Do this: Reproduce every one of the records below verbatim, changing nothing.

Stored items:
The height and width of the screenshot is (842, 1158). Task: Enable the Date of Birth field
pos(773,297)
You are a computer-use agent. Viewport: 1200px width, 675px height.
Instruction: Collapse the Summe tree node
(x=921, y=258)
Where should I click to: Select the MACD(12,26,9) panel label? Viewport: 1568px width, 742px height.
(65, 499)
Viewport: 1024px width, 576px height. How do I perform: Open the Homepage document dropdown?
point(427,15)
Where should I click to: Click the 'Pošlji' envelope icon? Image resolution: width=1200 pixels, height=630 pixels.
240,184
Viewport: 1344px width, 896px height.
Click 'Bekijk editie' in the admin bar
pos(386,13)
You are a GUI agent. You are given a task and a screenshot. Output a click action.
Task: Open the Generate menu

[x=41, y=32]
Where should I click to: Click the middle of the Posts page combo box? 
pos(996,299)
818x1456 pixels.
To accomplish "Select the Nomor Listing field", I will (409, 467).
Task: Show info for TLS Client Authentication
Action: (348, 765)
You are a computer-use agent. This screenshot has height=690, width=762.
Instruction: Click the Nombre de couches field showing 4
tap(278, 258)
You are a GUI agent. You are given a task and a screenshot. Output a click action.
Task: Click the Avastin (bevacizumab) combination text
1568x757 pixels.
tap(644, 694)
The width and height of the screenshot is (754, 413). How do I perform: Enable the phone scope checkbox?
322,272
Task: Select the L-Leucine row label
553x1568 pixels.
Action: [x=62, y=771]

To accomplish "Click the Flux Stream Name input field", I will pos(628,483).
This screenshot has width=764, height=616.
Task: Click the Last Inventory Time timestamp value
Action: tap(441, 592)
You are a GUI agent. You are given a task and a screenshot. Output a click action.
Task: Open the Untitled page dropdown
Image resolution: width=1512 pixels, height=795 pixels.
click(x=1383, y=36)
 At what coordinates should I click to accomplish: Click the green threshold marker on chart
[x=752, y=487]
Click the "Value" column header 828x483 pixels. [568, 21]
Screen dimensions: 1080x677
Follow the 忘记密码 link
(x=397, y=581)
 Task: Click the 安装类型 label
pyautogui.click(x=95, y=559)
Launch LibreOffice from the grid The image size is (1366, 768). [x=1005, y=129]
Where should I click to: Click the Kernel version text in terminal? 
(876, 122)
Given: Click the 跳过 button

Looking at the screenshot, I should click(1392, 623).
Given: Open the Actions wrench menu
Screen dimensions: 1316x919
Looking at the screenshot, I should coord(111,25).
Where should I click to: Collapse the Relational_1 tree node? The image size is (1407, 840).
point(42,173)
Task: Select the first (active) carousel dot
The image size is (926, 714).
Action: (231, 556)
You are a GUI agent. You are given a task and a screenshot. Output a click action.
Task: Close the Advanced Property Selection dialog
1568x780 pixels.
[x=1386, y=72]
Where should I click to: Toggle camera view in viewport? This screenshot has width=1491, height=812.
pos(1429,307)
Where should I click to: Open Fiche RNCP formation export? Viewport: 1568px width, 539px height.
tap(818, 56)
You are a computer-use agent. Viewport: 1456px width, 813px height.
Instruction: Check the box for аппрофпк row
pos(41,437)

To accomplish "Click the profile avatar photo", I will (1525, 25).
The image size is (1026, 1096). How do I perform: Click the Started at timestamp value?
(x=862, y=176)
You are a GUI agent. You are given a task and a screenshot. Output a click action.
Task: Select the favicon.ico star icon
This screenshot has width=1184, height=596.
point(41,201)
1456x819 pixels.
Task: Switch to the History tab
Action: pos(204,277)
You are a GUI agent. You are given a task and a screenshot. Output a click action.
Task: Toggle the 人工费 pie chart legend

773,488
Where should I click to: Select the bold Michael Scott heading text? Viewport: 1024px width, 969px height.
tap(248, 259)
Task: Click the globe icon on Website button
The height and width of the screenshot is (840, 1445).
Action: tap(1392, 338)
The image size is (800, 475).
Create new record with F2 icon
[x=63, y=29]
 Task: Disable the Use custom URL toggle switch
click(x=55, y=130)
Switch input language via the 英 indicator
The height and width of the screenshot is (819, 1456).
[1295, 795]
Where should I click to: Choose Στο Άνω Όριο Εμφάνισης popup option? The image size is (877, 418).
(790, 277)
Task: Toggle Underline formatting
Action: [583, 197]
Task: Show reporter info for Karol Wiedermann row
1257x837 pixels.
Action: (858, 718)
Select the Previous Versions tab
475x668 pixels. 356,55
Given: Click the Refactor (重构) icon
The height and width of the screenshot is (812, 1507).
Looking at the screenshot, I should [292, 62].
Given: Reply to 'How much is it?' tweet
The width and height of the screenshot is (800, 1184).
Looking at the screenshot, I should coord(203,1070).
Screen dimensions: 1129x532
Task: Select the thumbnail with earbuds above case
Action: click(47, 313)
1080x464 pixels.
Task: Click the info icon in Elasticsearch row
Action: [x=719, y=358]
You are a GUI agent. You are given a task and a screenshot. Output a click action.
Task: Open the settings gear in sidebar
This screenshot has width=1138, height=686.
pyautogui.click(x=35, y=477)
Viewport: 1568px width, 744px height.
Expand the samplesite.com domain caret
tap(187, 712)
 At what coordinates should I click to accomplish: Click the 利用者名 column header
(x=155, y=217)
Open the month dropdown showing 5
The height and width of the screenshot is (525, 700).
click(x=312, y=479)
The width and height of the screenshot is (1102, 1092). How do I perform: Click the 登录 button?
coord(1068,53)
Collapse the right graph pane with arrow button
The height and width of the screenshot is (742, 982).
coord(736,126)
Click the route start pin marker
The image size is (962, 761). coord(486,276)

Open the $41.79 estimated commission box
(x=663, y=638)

Result:
The height and width of the screenshot is (842, 1158). Task: Enable the Date of Birth field
pos(773,297)
You are a computer-use agent. Viewport: 1200px width, 675px height.
Instruction: Collapse the Summe tree node
(x=921, y=258)
Where should I click to: Select the MACD(12,26,9) panel label? Viewport: 1568px width, 742px height.
(65, 499)
Viewport: 1024px width, 576px height. How do I perform: Open the Homepage document dropdown?
point(427,15)
Where should I click to: Click the 'Pošlji' envelope icon? Image resolution: width=1200 pixels, height=630 pixels.
240,184
Viewport: 1344px width, 896px height.
Click 'Bekijk editie' in the admin bar
pos(386,13)
You are a GUI agent. You are given a task and a screenshot. Output a click action.
Task: Open the Generate menu

[x=41, y=32]
Where should I click to: Click the middle of the Posts page combo box? 
pos(996,299)
818x1456 pixels.
To accomplish "Select the Nomor Listing field", I will (409, 467).
Task: Show info for TLS Client Authentication
Action: (348, 765)
You are a computer-use agent. This screenshot has height=690, width=762.
Instruction: Click the Nombre de couches field showing 4
tap(278, 258)
You are a GUI agent. You are given a task and a screenshot. Output a click action.
Task: Click the Avastin (bevacizumab) combination text
1568x757 pixels.
tap(644, 694)
The width and height of the screenshot is (754, 413). How do I perform: Enable the phone scope checkbox?
322,272
Task: Select the L-Leucine row label
553x1568 pixels.
Action: [x=62, y=771]

To accomplish "Click the Flux Stream Name input field", I will pos(628,483).
This screenshot has width=764, height=616.
Task: Click the Last Inventory Time timestamp value
Action: tap(441, 592)
You are a GUI agent. You are given a task and a screenshot. Output a click action.
Task: Open the Untitled page dropdown
Image resolution: width=1512 pixels, height=795 pixels.
click(x=1383, y=36)
 At what coordinates should I click to accomplish: Click the green threshold marker on chart
[x=752, y=487]
Click the "Value" column header 828x483 pixels. [568, 21]
Screen dimensions: 1080x677
Follow the 忘记密码 link
(x=397, y=581)
 Task: Click the 安装类型 label
pyautogui.click(x=95, y=559)
Launch LibreOffice from the grid The image size is (1366, 768). [x=1005, y=129]
Where should I click to: Click the Kernel version text in terminal? 
(876, 122)
Given: Click the 跳过 button

Looking at the screenshot, I should click(1392, 623).
Given: Open the Actions wrench menu
Screen dimensions: 1316x919
Looking at the screenshot, I should coord(111,25).
Where should I click to: Collapse the Relational_1 tree node? The image size is (1407, 840).
point(42,173)
Task: Select the first (active) carousel dot
The image size is (926, 714).
Action: (231, 556)
You are a GUI agent. You are given a task and a screenshot. Output a click action.
Task: Close the Advanced Property Selection dialog
1568x780 pixels.
[x=1386, y=72]
Where should I click to: Toggle camera view in viewport? This screenshot has width=1491, height=812.
pos(1429,307)
Where should I click to: Open Fiche RNCP formation export? Viewport: 1568px width, 539px height.
tap(818, 56)
You are a computer-use agent. Viewport: 1456px width, 813px height.
Instruction: Check the box for аппрофпк row
pos(41,437)

To accomplish "Click the profile avatar photo", I will (1525, 25).
The image size is (1026, 1096). How do I perform: Click the Started at timestamp value?
(x=862, y=176)
You are a GUI agent. You are given a task and a screenshot. Output a click action.
Task: Select the favicon.ico star icon
This screenshot has width=1184, height=596.
point(41,201)
1456x819 pixels.
Task: Switch to the History tab
Action: pos(204,277)
You are a GUI agent. You are given a task and a screenshot. Output a click action.
Task: Toggle the 人工费 pie chart legend

773,488
Where should I click to: Select the bold Michael Scott heading text? Viewport: 1024px width, 969px height.
tap(248, 259)
Task: Click the globe icon on Website button
The height and width of the screenshot is (840, 1445).
Action: tap(1392, 338)
The image size is (800, 475).
Create new record with F2 icon
[x=63, y=29]
 Task: Disable the Use custom URL toggle switch
click(x=55, y=130)
Switch input language via the 英 indicator
The height and width of the screenshot is (819, 1456).
[1295, 795]
Where should I click to: Choose Στο Άνω Όριο Εμφάνισης popup option? The image size is (877, 418).
(790, 277)
Task: Toggle Underline formatting
Action: [583, 197]
Task: Show reporter info for Karol Wiedermann row
1257x837 pixels.
Action: (858, 718)
Select the Previous Versions tab
475x668 pixels. 356,55
Given: Click the Refactor (重构) icon
The height and width of the screenshot is (812, 1507).
Looking at the screenshot, I should [292, 62].
Given: Reply to 'How much is it?' tweet
The width and height of the screenshot is (800, 1184).
Looking at the screenshot, I should coord(203,1070).
Screen dimensions: 1129x532
Task: Select the thumbnail with earbuds above case
Action: click(47, 313)
1080x464 pixels.
Task: Click the info icon in Elasticsearch row
Action: [x=719, y=358]
You are a GUI agent. You are given a task and a screenshot. Output a click action.
Task: Open the settings gear in sidebar
This screenshot has width=1138, height=686.
pyautogui.click(x=35, y=477)
Viewport: 1568px width, 744px height.
Expand the samplesite.com domain caret
tap(187, 712)
 At what coordinates should I click to accomplish: Click the 利用者名 column header
(x=155, y=217)
Open the month dropdown showing 5
The height and width of the screenshot is (525, 700).
click(x=312, y=479)
The width and height of the screenshot is (1102, 1092). How do I perform: Click the 登录 button?
coord(1068,53)
Collapse the right graph pane with arrow button
The height and width of the screenshot is (742, 982).
coord(736,126)
Click the route start pin marker
The image size is (962, 761). coord(486,276)

Open the $41.79 estimated commission box
(x=663, y=638)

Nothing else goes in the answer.